Pour les cataloguer utilement, il faut d’abord délimiter leur puissance respective.

On admettra aisément, et sans démonstration je pense, que la plupart des grands événements du passé ont été réalisés sous l’influence de fantômes. Étudiée d’un point de vue assez élevé pour saisir son ensemble, l’histoire apparaît comme la collection des efforts des peuples pour créer des fantômes ou les détruire. La politique, ancienne ou moderne, n’est qu’une lutte de fantômes.

Mais toutes ces ombres ne possèdent pas un pouvoir égal. Elles ont leur hiérarchie et c’est ici qu’intervient la nécessité d’une classification.

À son sommet règne une petite cohorte de fantômes très puissants, très redoutables, contre lesquels toute résistance serait vaine. Le temps seul est leur maître.

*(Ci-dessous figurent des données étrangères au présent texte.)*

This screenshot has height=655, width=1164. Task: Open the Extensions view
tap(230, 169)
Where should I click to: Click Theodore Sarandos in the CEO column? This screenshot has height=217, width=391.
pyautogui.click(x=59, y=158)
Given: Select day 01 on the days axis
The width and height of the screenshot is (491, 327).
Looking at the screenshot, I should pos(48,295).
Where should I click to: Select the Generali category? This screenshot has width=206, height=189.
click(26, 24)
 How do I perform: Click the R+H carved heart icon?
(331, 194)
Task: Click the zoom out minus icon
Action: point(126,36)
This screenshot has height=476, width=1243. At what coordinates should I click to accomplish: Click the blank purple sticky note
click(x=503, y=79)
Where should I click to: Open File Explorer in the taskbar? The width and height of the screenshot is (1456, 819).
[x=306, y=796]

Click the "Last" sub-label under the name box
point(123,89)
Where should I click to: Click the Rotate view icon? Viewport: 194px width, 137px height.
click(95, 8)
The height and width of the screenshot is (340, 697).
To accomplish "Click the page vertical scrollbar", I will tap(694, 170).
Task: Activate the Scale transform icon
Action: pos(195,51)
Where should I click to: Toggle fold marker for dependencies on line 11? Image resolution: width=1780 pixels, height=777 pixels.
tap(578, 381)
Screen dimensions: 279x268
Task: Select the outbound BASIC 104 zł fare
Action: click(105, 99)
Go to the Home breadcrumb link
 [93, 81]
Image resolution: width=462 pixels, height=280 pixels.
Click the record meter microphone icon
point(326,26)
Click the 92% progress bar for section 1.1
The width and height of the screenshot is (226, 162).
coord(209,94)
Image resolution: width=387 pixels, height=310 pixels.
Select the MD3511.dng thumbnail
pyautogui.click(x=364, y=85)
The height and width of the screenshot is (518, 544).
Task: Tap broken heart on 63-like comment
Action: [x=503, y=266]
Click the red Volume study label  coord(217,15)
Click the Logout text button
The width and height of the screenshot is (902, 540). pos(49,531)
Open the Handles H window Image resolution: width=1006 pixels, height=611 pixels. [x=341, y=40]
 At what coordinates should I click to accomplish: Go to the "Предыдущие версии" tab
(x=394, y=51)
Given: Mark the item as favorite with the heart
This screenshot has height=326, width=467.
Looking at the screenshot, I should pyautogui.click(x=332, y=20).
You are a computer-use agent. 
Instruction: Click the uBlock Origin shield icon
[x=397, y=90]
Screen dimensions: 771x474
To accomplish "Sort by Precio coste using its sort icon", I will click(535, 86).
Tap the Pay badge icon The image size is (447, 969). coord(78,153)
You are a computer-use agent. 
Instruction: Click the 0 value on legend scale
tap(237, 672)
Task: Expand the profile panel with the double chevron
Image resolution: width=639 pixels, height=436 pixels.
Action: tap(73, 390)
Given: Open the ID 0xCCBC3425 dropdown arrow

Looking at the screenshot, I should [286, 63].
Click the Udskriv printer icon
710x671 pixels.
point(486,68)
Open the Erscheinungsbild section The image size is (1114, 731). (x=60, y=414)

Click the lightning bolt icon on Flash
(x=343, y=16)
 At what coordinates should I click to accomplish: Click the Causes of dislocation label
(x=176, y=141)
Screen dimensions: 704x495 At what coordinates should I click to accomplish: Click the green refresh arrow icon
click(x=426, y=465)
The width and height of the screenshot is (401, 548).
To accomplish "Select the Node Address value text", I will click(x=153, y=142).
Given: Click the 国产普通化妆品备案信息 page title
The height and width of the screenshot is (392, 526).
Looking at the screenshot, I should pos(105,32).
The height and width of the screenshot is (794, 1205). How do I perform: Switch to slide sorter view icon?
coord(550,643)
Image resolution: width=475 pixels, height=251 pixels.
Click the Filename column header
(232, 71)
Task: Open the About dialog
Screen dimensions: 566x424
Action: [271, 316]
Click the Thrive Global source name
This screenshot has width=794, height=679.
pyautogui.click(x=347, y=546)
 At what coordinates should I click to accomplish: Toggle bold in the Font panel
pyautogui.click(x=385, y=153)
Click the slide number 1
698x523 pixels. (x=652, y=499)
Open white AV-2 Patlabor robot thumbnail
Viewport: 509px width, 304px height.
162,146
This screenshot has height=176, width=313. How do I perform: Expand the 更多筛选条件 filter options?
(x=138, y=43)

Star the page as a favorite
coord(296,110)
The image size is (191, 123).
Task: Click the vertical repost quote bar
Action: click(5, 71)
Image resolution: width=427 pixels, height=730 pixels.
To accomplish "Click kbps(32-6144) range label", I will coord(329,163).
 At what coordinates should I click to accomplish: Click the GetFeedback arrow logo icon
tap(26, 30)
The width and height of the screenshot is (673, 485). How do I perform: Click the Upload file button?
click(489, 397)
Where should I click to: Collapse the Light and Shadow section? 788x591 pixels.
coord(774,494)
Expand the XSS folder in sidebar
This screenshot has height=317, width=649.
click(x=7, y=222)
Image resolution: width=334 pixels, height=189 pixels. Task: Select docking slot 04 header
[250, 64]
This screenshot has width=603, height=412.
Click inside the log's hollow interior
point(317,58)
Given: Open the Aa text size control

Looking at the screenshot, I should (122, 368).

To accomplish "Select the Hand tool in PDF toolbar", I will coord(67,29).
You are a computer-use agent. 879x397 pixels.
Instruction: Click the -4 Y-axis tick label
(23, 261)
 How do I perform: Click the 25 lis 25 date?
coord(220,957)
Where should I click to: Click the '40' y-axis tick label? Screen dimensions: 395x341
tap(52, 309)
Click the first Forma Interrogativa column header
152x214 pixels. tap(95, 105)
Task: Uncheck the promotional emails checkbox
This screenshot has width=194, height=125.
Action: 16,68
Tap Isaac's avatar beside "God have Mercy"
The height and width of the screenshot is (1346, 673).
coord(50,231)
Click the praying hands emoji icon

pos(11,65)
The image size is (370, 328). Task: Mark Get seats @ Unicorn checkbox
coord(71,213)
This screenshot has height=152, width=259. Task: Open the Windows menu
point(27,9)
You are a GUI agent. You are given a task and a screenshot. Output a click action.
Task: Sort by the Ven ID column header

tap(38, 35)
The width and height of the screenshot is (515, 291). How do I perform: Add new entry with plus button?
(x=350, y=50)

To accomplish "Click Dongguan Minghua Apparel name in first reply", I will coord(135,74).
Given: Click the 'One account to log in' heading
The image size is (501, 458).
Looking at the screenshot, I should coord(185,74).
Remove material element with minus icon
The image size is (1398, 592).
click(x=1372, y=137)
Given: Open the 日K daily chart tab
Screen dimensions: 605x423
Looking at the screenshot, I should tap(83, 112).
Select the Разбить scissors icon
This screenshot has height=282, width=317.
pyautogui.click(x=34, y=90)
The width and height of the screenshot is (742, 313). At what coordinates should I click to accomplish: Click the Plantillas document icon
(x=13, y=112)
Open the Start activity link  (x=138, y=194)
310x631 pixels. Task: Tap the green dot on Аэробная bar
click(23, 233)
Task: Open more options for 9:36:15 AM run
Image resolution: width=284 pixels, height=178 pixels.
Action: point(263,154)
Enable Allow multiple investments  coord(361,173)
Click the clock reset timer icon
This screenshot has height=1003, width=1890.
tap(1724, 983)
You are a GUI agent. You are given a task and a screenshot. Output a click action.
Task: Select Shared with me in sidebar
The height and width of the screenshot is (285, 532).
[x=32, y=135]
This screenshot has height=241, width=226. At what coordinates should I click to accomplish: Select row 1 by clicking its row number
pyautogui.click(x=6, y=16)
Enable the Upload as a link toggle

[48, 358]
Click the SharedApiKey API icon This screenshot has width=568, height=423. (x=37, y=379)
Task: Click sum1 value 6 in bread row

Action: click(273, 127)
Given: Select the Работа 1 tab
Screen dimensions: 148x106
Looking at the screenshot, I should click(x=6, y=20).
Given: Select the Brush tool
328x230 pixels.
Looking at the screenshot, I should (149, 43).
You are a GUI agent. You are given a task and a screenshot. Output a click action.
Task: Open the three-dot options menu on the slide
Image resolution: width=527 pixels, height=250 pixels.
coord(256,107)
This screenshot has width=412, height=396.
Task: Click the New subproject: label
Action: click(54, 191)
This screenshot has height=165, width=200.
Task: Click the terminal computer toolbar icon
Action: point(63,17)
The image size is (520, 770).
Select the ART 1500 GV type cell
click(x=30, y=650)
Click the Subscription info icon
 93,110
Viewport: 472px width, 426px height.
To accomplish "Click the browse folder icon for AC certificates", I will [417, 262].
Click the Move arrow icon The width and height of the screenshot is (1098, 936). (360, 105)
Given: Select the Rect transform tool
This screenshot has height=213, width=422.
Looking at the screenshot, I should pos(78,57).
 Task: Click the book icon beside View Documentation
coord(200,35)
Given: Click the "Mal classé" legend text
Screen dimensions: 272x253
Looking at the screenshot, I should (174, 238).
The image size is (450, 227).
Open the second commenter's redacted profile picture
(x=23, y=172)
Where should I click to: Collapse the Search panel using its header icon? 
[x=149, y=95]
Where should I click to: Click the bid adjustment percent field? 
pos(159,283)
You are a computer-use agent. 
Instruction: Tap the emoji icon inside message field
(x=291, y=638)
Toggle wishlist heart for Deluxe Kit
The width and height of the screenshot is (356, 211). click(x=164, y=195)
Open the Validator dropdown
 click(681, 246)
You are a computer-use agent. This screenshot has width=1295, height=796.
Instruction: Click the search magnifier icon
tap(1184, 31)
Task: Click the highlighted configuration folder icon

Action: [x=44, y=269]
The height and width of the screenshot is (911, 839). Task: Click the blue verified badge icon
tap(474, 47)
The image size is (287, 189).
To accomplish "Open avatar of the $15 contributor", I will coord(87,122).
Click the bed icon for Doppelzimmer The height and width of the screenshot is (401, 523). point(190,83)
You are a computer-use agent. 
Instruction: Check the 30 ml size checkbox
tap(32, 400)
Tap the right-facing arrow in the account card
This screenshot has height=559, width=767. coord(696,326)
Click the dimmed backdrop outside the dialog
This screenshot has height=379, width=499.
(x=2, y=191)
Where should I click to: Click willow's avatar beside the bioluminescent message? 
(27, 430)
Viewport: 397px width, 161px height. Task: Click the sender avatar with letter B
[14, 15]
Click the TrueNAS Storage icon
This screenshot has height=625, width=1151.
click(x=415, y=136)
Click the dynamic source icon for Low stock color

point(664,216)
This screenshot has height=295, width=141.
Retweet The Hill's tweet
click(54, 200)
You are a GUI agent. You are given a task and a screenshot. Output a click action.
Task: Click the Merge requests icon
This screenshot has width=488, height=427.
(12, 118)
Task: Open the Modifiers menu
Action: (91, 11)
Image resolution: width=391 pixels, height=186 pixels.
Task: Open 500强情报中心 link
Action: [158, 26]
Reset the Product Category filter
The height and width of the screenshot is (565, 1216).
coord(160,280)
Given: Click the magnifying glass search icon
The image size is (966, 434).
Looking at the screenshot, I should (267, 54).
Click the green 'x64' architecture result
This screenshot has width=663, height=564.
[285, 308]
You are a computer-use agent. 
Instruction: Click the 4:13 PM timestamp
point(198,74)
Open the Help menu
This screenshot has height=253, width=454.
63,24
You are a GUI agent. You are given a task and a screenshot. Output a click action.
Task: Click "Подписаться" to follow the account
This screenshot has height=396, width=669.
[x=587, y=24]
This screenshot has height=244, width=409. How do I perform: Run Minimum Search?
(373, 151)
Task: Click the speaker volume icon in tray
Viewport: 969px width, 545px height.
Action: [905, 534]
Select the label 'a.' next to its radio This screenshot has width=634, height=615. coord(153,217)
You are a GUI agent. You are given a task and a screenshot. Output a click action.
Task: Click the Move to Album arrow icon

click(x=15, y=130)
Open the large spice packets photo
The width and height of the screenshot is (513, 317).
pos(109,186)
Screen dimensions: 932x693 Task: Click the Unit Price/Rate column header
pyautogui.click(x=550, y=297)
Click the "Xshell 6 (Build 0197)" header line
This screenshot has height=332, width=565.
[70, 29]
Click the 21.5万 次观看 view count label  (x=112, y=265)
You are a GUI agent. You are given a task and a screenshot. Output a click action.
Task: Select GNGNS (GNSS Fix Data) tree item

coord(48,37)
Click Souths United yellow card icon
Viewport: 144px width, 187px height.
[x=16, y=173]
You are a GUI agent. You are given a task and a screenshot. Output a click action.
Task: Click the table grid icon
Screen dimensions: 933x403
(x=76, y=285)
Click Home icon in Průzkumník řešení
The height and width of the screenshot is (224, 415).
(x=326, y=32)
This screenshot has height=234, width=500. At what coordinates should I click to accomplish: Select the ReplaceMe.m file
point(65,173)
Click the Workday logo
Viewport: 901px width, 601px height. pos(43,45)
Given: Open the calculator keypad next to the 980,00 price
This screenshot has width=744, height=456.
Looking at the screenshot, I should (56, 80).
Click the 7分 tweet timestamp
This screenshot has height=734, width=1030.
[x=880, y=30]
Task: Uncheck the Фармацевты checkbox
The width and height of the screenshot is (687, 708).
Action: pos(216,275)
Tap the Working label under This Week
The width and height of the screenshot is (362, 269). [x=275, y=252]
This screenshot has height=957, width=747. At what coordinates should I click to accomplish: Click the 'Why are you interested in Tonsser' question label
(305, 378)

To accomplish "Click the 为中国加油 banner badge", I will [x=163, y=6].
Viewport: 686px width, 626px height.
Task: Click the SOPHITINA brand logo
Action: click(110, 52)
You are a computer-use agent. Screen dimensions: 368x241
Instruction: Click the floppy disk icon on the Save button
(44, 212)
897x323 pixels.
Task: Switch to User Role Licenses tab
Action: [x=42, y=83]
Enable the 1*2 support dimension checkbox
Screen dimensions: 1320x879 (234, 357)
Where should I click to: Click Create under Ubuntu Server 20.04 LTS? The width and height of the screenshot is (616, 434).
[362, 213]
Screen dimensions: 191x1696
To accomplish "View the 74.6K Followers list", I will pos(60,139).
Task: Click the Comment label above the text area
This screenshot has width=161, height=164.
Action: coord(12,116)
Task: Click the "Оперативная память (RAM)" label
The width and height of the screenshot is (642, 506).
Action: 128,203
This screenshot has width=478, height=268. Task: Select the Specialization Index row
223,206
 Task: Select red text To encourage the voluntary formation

Ces ombres souveraines sont celles des fondateurs de grandes croyances. Du fond de leurs tombeaux, ils dictent impérieusement leurs lois à des millions d’hommes. C’est pour les servir que de brillantes civilisations ont surgi, que les peuples se sont furieusement combattus et que tout récemment encore 30.000 Arméniens furent massacrés en quelques jours.

Au dessous de ces maîtres redoutés, évoluent les fantômes des héros. Quelques uns se bornent à créer les légendes et les mythes encadrant l’idéal des peuples, mais il en est d’assez forts pour exercer leur influence, bienfaisante ou néfaste, sur des événements très éloignés d’eux. Tel, par exemple, le fantôme de Napoléon qui fit sacrer empereur son neveu et nous valut Sedan.

À l’autre extrémité de cette hiérarchie des ombres, grouille une légion immense de petits fantômes bruyants, tapageurs et vains, sans puissance réelle et sans durée.